++++ EXCERPT ++++

GNSS-Denied Visual Localization for UAVs using Satellite Imagery

Deep learning-based visual localization system for autonomous UAV navigation in GPS-denied environments

Overview

Visual Localization project is a real-time visual localization system designed for Unmanned Aerial Vehicles (UAVs) operating in GNSS-denied environments. The system leverages deep learning-based feature matching between onboard camera images and geo-referenced satellite imagery to provide accurate position estimates without relying on GPS signals.

The core innovation lies in dynamically generating perspective-transformed map regions from satellite tiles based on the UAV’s estimated attitude and position, enabling robust visual feature matching even under challenging conditions such as illumination changes, viewpoint variations, and texture-poor environments.

Problem Statement

Traditional GNSS-based navigation systems face critical limitations in:

  • Urban canyons: High-rise buildings block satellite signals
  • Indoor environments: No GPS coverage
  • Jamming scenarios: Intentional interference disrupts navigation
  • Accuracy limitations: Consumer-grade GPS provides 5-10 meter accuracy

Visual odometry and SLAM approaches offer alternatives but suffer from drift accumulation over time. Our system addresses these challenges by providing absolute position estimates through visual matching with geo-referenced satellite imagery.

++++

Reproduce the whole text on satellite-imagery localization for UAVs, word for word. The listing plays no part in this.

++++ DATA EXTRACT ++++

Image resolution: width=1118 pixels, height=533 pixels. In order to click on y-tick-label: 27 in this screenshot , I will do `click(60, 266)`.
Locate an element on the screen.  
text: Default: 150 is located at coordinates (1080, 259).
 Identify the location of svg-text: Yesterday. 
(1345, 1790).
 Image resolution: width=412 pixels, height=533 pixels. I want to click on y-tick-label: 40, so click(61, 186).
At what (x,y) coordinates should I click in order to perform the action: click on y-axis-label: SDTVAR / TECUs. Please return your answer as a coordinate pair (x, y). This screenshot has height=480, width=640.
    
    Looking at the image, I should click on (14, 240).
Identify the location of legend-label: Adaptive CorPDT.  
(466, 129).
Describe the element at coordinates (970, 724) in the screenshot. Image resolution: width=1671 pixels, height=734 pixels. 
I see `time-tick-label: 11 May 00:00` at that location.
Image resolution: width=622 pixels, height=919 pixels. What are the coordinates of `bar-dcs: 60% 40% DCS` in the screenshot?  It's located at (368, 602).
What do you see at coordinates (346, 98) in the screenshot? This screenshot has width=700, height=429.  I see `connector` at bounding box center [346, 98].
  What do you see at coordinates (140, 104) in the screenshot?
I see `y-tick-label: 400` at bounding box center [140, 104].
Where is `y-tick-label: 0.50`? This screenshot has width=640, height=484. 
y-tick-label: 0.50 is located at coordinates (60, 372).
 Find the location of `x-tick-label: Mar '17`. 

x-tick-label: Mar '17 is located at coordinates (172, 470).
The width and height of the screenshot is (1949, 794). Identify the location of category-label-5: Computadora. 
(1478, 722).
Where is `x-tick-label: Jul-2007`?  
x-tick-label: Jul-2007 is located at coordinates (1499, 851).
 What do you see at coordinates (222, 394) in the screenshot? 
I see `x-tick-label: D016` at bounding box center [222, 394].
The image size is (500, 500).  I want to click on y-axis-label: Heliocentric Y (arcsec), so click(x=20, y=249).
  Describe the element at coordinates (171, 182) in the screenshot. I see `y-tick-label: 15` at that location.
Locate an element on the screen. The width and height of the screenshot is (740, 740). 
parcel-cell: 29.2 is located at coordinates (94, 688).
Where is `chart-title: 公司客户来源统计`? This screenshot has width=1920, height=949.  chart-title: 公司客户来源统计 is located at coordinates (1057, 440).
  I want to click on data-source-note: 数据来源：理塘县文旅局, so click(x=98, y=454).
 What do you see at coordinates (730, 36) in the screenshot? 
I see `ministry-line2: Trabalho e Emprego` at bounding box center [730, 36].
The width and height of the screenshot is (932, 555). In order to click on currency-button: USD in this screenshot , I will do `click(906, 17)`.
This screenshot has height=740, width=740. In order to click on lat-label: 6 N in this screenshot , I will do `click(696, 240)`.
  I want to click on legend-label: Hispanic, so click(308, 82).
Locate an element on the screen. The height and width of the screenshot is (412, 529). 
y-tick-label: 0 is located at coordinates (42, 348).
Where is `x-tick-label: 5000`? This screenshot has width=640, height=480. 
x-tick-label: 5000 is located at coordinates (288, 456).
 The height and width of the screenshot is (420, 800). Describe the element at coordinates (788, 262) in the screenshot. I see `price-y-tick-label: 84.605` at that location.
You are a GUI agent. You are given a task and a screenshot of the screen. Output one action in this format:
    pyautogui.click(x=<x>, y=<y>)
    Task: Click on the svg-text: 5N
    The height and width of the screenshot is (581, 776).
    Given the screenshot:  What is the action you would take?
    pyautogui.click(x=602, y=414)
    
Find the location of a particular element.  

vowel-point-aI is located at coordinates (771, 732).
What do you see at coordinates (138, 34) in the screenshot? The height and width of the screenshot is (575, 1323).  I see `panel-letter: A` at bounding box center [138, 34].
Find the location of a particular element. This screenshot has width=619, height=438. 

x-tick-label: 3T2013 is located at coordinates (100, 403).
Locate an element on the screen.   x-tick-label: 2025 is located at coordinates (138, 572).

++++

■ ANSWER SECTION
GNSS-Denied Visual Localization for UAVs using Satellite Imagery

Deep learning-based visual localization system for autonomous UAV navigation in GPS-denied environments

Overview

Visual Localization project is a real-time visual localization system designed for Unmanned Aerial Vehicles (UAVs) operating in GNSS-denied environments. The system leverages deep learning-based feature matching between onboard camera images and geo-referenced satellite imagery to provide accurate position estimates without relying on GPS signals.

The core innovation lies in dynamically generating perspective-transformed map regions from satellite tiles based on the UAV’s estimated attitude and position, enabling robust visual feature matching even under challenging conditions such as illumination changes, viewpoint variations, and texture-poor environments.

Problem Statement

Traditional GNSS-based navigation systems face critical limitations in:

  • Urban canyons: High-rise buildings block satellite signals
  • Indoor environments: No GPS coverage
  • Jamming scenarios: Intentional interference disrupts navigation
  • Accuracy limitations: Consumer-grade GPS provides 5-10 meter accuracy

Visual odometry and SLAM approaches offer alternatives but suffer from drift accumulation over time. Our system addresses these challenges by providing absolute position estimates through visual matching with geo-referenced satellite imagery.